Vietnam’s inflation may jump to 5.5% next year, much higher than the 2021 CPI of 1.84%, which was the lowest in six years, according to the bank.
ADB this month predicted Vietnam’s inflation to hit 3.8% this year and 4% next year, indicating the instability in global oil prices, while HSBC maintained its estimation at 3.7%.
HSBC believed that the possibility of rising inflation would signal a tightened monetary policy. This explained why the bank projected the basic interest rate will rise by 50 basis points in Q3, instead of Q4 as previously forecast.
Regarding GDP, Standard Chartered maintained its 2022 forecast at 6.7%, as economic indicators recover on a large scale. The recovery may accelerate substantially in late Q2/2022 as domestic demand and tourism recover, it added.
World Bank last week lowered Vietnam’s 2022 GDP projection to 5.3% due to challenges in terms of rising Covid-19 infections and the country’s vulnerability to external shocks due to its high economic openness. This estimation is much lower than that of other international institutions.
ADB on Wednesday last week stated that it anticipated Vietnam’s growth rate to converge to its pre-pandemic level of 6.5% in 2022 and 6.7% in 2023 thanks to “high vaccination coverage, the shift to a more flexible pandemic containment approach, expanding trade, and the government’s economic recovery and development program.”
On Thursday the same week, HSBC lowered the country’s economic expansion forecast by 0.3% to 6.2%, due to the impact of the global fuel shortage. Fitch Ratings in a release some days prior estimated the figure at 6.1% in 2022 and 6.3% in 2023, from 2.6% in 2021, led by a recovery in domestic demand, strong exports and high FDI inflows, particularly in the manufacturing sector. Previously, in March, IMF put its forecast at 6.6%.

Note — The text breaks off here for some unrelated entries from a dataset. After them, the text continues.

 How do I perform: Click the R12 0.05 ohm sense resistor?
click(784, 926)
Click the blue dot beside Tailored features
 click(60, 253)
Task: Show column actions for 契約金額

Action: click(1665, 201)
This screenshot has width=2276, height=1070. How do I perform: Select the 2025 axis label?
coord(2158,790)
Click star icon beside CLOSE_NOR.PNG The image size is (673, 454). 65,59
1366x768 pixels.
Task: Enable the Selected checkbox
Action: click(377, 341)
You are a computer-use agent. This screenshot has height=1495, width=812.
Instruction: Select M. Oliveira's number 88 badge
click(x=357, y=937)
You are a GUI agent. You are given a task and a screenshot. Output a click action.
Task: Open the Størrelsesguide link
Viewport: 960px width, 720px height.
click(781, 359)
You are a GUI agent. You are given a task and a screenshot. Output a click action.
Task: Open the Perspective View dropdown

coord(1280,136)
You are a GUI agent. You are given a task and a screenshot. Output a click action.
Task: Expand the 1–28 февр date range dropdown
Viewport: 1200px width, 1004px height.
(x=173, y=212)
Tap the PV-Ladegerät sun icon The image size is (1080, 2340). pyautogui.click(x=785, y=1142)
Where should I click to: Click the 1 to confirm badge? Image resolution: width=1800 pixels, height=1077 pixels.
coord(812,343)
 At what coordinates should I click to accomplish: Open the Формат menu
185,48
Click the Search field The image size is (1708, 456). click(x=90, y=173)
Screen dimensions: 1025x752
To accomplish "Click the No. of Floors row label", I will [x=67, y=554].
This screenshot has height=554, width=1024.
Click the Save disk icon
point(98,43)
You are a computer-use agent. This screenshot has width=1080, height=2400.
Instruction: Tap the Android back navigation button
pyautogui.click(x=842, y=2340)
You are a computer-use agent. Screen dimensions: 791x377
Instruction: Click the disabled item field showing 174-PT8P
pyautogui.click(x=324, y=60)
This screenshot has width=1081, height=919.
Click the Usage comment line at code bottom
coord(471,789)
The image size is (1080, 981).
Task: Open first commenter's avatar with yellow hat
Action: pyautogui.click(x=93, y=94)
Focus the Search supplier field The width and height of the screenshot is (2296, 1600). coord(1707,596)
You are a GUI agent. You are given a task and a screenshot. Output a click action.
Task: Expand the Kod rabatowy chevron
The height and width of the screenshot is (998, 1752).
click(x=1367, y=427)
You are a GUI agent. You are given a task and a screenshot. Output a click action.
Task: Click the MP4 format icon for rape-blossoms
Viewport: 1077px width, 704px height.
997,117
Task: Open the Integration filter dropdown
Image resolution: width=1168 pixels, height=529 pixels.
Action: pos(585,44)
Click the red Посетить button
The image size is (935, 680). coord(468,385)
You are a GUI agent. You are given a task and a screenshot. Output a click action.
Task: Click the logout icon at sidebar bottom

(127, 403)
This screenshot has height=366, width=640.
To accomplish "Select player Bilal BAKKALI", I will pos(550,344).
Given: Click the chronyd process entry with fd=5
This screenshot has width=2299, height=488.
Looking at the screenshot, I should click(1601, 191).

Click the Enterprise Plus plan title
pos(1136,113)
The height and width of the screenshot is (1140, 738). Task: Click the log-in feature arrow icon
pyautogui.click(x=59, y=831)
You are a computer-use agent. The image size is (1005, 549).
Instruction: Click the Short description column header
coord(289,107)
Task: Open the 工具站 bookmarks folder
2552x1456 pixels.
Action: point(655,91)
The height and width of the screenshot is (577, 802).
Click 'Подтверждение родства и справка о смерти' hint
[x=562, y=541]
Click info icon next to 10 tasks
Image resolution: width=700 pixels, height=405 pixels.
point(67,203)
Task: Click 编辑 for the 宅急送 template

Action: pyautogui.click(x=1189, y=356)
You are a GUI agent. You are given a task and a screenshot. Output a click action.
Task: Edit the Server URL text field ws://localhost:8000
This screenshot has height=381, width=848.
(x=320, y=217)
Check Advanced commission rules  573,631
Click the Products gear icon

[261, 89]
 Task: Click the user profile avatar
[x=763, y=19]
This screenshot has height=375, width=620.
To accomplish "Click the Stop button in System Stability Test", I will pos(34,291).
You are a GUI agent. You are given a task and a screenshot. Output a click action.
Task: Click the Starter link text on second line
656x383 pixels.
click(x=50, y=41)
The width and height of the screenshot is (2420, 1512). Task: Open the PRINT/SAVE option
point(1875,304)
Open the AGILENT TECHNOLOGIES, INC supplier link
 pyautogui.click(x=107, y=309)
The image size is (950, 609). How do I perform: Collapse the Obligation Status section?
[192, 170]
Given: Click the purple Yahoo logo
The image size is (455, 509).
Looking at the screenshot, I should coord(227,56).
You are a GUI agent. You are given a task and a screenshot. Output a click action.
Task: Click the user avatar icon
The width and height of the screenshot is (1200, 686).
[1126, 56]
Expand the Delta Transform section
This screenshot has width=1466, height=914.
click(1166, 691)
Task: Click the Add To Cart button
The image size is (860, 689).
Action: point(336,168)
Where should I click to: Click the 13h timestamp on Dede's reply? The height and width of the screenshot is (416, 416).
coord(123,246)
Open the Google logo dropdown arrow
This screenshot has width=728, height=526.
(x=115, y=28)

“The government lifted its quarantine requirement for international arrivals in mid-March. We think the reopening of tourism, which accounts for close to 10% of GDP, is the key development to watch in Q2/2022 after a two-year closure,” said Tim Leelahaphan, economist for Thailand and Vietnam at Standard Chartered.
In addition, the creditor maintained its medium-term constructive view on the Vietnamese dong, driven by a supportive external balance. Despite higher commodity prices, Vietnam’s current account is likely to remain in a surplus this year given tourism recovery.
Standard Chartered forecasts the exchange rate at VND22,300 and VND22,000 per U.S. dollar by the end of 2022 and 2023, respectively.
Vietnam remains a manufacturing hub and key link in the global supply chain despite geopolitical and pandemic-related challenges, it said. FDI began to rebound this year after shrinking in 2021, and the lender expected this trend to continue, particularly in sectors like manufacturing, electricity and gas, and air conditioner supplies.
Foreign investors remain the key driver of Vietnam’s contribution to the global supply chain. Several major global tech enterprises have shifted (or plan to shift) production from China to Vietnam in recent years to diversify their supply chains, according to the creditor.
“Vietnam remains attractive as a regional manufacturing hub for sectors including electronics, textiles, garments and footwear,” added Leelahaphan.